AMD Reveals the Monsterous ‘Exascale Heterogeneous Processor’ (EHP) with 32 x86 Zen Cores and Greenland HBM2 Graphics on a 2.5D Interposer


There had been rumors about AMD working on a huge APU with Zen cores and Greenland HBM graphics, something that AMD had hinted upon in its official roadmap. However, it has (finally) officially revealed details about the upcoming APU in a paper submitted to IEEE (Institute of Electrical and Electronics Engineer). The APU, dubbed an "Exascale Heterogeneous Processor" or EHP for short is the mother of all APUs with 32 Zen Cores, an absolutely huge Greenland graphics die and upto 32 GB of HBM2 memory - all on a 2.5D interposer.

Exascale Heterogeneous Processor (EHP) is AMD's promised monster APU for the HPC segment

The research in question can be found over here and requires paid access, however we were able to get the relevant piece courtesy of As you may notice, the diagram is a very simple block diagram that doesn't really reveal much, except the number of CPU cores. Fortunately for us, AMD's roadmap and the relevant knowledge of HBM technology makes it almost child's play to identify the exact parts.  

AMD EHP APU 32 Zen Cores Greenland HPC

Provided the diagram is drawn accurately, the first thing you will note is that there are exactly 32 "CPU Cores". Since the EHP (APU) is scheduled for 2016-2017, we are most definitely looking at Zen cores (not to mention Excavator cores wouldn't fit). I can count 4 dies per stack, and since we are dealing with HBM2 at the very least (given the timeframe), these constitute 4-Hi stacks. HBM2 is 8Gb per die, which equates to 4GB per stack (for a 4-Hi stack) in this diagram or a total of 32 GB HBM2 memory onboard the interposer. That's not it either, memory can be expanded further via the DDR4 channel present on package.

As far as the graphics portion of the Exascale Heterogeneous Processor is concerned, what we know for sure is that this will be the next generation Greenland graphics, what we don't know is how much the exact core count will will be.

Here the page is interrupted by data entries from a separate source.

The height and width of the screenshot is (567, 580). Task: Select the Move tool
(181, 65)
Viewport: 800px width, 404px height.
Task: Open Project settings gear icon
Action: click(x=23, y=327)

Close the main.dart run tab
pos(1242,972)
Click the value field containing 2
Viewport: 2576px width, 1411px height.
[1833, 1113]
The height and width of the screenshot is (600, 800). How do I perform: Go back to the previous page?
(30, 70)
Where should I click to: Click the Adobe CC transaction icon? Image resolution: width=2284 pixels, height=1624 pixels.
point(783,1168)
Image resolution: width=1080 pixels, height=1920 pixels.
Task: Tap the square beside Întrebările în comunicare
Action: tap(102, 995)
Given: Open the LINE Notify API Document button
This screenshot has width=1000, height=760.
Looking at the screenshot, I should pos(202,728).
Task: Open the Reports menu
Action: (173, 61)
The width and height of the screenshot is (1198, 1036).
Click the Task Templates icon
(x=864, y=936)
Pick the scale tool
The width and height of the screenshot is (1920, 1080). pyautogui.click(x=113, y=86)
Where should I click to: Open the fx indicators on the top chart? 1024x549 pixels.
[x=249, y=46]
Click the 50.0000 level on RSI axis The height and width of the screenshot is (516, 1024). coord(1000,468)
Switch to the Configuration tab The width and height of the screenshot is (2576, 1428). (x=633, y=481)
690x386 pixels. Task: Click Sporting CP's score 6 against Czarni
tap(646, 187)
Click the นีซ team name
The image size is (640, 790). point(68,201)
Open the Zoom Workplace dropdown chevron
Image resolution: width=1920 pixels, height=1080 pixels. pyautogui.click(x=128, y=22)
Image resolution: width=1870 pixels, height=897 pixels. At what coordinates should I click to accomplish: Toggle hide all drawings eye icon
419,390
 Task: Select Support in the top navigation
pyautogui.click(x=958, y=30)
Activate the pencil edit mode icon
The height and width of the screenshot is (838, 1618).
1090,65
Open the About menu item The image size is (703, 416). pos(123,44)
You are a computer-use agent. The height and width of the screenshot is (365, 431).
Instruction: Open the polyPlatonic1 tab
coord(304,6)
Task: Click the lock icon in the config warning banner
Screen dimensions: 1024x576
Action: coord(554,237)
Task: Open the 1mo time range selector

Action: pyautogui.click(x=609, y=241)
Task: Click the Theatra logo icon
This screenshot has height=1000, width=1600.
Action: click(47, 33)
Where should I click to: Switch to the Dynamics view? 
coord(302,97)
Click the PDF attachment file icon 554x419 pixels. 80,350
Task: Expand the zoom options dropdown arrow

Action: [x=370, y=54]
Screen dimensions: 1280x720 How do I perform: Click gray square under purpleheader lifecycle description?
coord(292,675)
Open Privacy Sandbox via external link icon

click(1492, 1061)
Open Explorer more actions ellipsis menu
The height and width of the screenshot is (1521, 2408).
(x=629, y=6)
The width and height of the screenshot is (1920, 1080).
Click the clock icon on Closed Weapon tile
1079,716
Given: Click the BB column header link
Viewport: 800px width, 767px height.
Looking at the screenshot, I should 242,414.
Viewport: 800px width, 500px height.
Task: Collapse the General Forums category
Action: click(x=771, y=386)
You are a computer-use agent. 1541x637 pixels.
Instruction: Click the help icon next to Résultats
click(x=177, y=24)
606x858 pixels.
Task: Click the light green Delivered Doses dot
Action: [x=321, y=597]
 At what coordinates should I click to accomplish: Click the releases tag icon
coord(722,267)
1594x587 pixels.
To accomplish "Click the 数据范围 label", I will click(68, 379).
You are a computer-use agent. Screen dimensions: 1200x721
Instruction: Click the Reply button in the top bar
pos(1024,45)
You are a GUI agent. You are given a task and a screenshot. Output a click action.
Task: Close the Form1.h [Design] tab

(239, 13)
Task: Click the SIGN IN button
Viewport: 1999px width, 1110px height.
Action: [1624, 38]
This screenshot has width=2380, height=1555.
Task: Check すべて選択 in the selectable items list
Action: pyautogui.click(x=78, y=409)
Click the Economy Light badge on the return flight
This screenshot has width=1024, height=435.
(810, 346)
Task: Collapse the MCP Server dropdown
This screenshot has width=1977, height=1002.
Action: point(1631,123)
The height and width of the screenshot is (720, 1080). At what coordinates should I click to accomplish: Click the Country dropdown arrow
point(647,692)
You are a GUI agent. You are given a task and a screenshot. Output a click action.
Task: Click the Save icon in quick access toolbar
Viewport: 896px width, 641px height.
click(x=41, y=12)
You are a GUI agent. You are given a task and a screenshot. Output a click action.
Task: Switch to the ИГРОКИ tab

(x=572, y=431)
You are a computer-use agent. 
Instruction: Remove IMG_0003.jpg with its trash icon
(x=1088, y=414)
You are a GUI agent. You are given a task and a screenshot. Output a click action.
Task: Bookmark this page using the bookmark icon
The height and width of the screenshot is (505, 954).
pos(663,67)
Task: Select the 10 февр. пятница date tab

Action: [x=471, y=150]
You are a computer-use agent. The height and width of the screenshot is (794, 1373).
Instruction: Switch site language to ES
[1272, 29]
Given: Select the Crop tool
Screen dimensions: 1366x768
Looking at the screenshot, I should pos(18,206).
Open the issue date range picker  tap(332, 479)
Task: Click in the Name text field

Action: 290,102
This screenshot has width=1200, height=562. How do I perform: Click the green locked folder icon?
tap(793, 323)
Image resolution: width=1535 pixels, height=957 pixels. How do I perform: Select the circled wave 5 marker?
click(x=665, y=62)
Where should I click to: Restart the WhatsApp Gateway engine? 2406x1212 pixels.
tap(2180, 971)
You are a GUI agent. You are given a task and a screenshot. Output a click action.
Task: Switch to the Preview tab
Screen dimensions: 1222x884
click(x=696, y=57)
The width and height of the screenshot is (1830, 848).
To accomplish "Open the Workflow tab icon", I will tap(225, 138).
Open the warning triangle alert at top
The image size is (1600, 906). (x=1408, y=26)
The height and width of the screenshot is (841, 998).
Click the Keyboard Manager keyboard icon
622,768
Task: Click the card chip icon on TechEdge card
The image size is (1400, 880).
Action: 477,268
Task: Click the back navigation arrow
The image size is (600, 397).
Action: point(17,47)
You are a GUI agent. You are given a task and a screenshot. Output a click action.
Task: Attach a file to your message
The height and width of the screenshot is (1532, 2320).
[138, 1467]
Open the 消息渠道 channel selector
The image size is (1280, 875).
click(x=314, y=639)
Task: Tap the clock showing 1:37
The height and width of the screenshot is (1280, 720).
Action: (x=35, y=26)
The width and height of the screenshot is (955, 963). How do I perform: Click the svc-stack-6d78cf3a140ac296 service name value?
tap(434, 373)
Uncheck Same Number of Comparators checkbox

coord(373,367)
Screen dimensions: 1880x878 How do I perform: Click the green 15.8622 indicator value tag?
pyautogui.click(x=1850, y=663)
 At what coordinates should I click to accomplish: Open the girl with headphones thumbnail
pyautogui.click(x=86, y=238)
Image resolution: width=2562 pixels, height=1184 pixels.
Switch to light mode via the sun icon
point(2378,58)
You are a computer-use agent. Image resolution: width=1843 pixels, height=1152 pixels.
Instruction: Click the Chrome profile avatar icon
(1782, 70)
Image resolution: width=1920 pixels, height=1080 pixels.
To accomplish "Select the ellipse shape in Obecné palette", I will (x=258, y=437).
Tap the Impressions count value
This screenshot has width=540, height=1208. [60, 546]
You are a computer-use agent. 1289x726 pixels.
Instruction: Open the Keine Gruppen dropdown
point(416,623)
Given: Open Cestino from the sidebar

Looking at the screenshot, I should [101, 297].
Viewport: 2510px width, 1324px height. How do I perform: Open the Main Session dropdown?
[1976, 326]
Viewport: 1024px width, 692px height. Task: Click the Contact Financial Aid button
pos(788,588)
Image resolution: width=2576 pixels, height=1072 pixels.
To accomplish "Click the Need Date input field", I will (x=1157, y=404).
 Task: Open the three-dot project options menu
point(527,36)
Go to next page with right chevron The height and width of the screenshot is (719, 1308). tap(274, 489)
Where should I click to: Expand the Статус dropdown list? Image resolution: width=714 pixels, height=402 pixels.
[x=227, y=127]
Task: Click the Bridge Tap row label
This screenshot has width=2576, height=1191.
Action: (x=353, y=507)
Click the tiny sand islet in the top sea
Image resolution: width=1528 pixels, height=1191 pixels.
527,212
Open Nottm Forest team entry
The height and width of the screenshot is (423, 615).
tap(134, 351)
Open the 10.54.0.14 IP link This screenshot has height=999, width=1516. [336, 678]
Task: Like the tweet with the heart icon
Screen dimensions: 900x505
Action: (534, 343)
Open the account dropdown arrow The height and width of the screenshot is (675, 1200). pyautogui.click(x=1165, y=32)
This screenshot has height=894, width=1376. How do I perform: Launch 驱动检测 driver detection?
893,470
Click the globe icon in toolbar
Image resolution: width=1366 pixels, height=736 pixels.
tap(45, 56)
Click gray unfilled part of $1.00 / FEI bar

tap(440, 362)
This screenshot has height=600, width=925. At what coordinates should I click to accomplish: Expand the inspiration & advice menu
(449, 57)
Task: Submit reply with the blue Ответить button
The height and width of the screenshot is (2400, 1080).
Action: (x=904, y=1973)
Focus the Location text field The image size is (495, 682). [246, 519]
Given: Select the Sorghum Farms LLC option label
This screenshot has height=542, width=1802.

Since we have no idea how big Zen Cores actually are (or if the diagram is even drawn to scale) it would be unwise to try to reverse engineer the die size of the GPU from the picture. We can safely say however, that this is one of the hugest GPU dies we have encountered so far. If I were to make a wild guess (caution: speculation) for the sake of giving a number I would say the number of stream processors could easily be above 3072 considering we are talking about a lower process and a huge die.

This brings us to our third deduction. A 2.5D interposer has been used in the EHP (APU) and the CPU and GPU cores all togethery are too numerous (and huge) to have been manufactured as a single die. Not only would the yields on such a monstrosity be beyond imagining, it would be pretty impossible to manufacture such a thing in the first place. The likely conclusion is therefore, that the two compute and graphic portions of the APU are manufactured separately and put together on the interposer later on in assembly (possibly at UMC's Fab 12 foundry in Singapore, which is already used to assemble Fiji dies). So basically, AMD is fabricating the compute side of the Scale Heterogeneous Processor (EHP) in dies with 16 Zen cores each, for a total of 2 computing and 1 graphics die assembled on the interposer (ignoring the HBM).

Now there has been word on the rumor mill about AMD's HPC APU for quite a long time and we are fairly certain there will be a 16 core variant as well. Previous leaks have indicated that the processor will be constructed using AMD's Coherent Fabric - which so happens to be a custom interconnect for the purpose of the cores communicating with the Greenland graphics. Each Zen core will have access to 512KB of L2 cache and 4 Zen cores will share 8MB of L3 cache in the 'Exascale Heterogeneous Processor'. That equates to a grand total of 16MB L2 Cache and 64 MB L3 cache. Each Zen core will be capable of running two threads (thanks to the company's shift to Simultaneous Multi-Threading) for a total of 64 threads in this huge APU. The processor is thought to have 8 DDR4 channels with a capacity of 256GB per channel.

Unfortunately for the enthusiasts, there is no guarantee that the EHP will trickle down into consumer variants. Infact, I will be genuinely shocked if it does. Even the 16 core variant that was spotted quite a bit earlier would be hard pressed to enter the mainstream segment. In any case, Heterogeneous Processing is an applause worthy approach to handle the HPC problem. Equipped with Greenland class stream processors for parallel workloads and a small army of Zen cores for the rest, this not-so-tiny APU would be handle just about anything. Not to mention, as the name suggests, the Exascale Heterogeneous Processor is built to be scaled to kingdom come, allowing for a truly powerful rival to Intel's Xeon Phi coprocessors and even the general GPGPU market.